Now that we understand the subtasks YOLO solves, and how it formats an output to solve those problems, we can start making sense of the actual architecture of YOLO.
As we’ve discussed, YOLO is a convolutional network that distills an image into a dense representation, then uses a fully connected network to construct the output.

In reality, the diagram above is somewhat of a simplification of the actual architecture, which is written out below the diagram. Let’s go through a few layers of YOLO to build a more thorough understanding.
First of all, the input image is an RGB image, meaning it has some width and height and three color channels. It looks like YOLO is designed to receive a square RGB image of width 448 and height 448. If you want to do YOLO on a smaller or larger image, you can just resize the image into 448 x 448.

The first layer of YOLO is listed as 7x7x64-s-2
, which means we have a convolutional layer with 64 kernels of size 7×7 that have a stride of 2.
When a convolutional model has multiple kernels, each of those kernels consists of different learned parameters, and they work together to make the final output.

In this particular layer, the kernels have a width and a height of 7, and instead of moving by one space at a time, it moves by two.

So, the first convolutional layer consists of 64 kernels of size 7×7 and a stride of 2.

After the first convolutional layer, the data is passed through a max pool of size 2×2 with a stride of 2.

The kernel of stride 2 reduces the dimension of the input by 1/2, the max pool of stride 2 reduces the dimension of the input by another 1/2, and the 64 kernels converts our 3 color channels to 64 kernel channels. This results in a tensor of shape 112 x 112 x 64
.

The YOLO architecture has many layers, many of which behave fundamentally similarly. I won’t bore you with an exploration of every single layer, but there are a few design details which are worth highlighting.
The idea of a 1 x 1
convolution is interesting, and kind of flies in the face of a normal intuition around convolution. If a kernel is only looking at one pixel, what’s the point?
Recall that a convolution applies a kernel not only to some n x n
region of the image, but also all input channels.

So a 1 x 1
convolution is essentially a filter that operates over only the channel dimension, and not the spatial dimension.

## ENTRIES PROVIDED

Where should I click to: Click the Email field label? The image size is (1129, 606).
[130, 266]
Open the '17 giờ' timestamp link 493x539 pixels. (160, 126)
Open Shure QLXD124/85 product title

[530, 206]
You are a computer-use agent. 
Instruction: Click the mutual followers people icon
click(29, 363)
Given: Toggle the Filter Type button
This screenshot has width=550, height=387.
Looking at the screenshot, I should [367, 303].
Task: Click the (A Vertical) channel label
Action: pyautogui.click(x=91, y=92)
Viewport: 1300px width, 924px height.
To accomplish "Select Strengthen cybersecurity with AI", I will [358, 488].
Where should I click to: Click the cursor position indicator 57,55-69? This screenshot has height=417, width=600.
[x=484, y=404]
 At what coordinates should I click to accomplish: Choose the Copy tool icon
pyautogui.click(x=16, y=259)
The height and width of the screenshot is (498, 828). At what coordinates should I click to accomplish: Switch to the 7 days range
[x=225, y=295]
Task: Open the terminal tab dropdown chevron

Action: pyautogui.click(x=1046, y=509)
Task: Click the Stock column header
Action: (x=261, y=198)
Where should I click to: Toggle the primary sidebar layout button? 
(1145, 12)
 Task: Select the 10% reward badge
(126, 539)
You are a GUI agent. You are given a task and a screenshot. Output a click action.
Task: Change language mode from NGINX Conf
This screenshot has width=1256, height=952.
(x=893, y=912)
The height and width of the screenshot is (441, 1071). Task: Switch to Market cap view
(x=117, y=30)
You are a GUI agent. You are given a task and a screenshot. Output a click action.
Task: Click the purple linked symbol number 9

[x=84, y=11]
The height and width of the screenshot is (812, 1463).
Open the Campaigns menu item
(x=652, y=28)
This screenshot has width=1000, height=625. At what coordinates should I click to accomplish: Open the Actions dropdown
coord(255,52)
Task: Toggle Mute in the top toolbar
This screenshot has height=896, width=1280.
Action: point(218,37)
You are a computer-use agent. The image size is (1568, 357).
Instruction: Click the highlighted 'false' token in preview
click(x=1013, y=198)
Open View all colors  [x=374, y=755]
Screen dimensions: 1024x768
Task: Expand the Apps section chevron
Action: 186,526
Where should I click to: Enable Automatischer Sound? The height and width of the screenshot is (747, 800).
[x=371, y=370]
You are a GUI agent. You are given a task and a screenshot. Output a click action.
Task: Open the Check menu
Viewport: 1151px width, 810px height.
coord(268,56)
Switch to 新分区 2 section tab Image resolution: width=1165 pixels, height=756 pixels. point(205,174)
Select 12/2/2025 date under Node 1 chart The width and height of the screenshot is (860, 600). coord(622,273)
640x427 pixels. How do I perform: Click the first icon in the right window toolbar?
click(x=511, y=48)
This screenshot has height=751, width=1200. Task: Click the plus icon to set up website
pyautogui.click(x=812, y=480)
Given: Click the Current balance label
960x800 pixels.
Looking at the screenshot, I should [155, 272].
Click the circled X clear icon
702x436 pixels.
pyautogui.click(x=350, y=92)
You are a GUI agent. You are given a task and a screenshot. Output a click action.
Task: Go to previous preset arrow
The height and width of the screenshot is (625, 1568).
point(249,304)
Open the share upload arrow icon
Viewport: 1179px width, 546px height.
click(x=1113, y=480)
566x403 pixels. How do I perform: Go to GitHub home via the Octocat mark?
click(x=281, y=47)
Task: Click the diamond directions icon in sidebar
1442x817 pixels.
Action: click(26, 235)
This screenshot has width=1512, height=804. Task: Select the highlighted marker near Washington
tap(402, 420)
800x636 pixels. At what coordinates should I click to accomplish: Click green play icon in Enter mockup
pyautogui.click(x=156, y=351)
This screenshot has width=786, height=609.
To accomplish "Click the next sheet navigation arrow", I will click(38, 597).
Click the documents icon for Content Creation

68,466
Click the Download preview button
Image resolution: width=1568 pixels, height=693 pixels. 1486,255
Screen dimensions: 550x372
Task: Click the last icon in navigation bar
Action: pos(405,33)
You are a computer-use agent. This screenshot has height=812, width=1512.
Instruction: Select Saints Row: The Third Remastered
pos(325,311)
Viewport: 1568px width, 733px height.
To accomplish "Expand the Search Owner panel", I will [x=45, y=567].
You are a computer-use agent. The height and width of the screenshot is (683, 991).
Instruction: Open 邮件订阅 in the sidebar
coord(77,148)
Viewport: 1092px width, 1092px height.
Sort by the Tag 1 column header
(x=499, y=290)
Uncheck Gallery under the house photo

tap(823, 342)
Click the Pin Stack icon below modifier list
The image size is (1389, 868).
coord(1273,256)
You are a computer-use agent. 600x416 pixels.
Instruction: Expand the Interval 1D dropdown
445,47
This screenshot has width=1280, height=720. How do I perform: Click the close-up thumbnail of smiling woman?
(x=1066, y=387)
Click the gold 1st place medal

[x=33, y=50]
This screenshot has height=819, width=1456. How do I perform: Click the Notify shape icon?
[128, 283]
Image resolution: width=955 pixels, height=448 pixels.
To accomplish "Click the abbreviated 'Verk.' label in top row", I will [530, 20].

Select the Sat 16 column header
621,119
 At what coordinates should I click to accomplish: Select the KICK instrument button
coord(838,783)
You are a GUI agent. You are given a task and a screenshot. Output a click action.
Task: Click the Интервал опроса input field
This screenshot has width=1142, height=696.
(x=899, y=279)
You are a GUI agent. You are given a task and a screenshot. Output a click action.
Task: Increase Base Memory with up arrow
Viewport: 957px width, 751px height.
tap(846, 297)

## PROBLEMS TO SOLVE
1 > According to the YOLO architecture text, what width and height of square RGB image is YOLO designed to receive?
2 > Say whether each statement agrees with the YOLO architecture text, answering yes or no and quoting the deciding words: (a) The first convolutional layer has 64 kernels of size 7×7. (b) The max pool after the first convolutional layer has a stride of 1. (c) A 1 x 1 convolution operates over only the spatial dimension.
3 > Print the part of the YOLO architecture text that opens with the words containing "In this particular" and closes with "with a stride of 2.".
The records were taken from another source.

## TASK-BY-TASK ANSWERS
1 > A width of 448 and a height of 448.

2 >
(a) Yes: "the first convolutional layer consists of 64 kernels of size 7×7 and a stride of 2"
(b) No: "a max pool of size 2×2 with a stride of 2"
(c) No: "operates over only the channel dimension, and not the spatial dimension"

3 >
In this particular layer, the kernels have a width and a height of 7, and instead of moving by one space at a time, it moves by two.

So, the first convolutional layer consists of 64 kernels of size 7×7 and a stride of 2.

After the first convolutional layer, the data is passed through a max pool of size 2×2 with a stride of 2.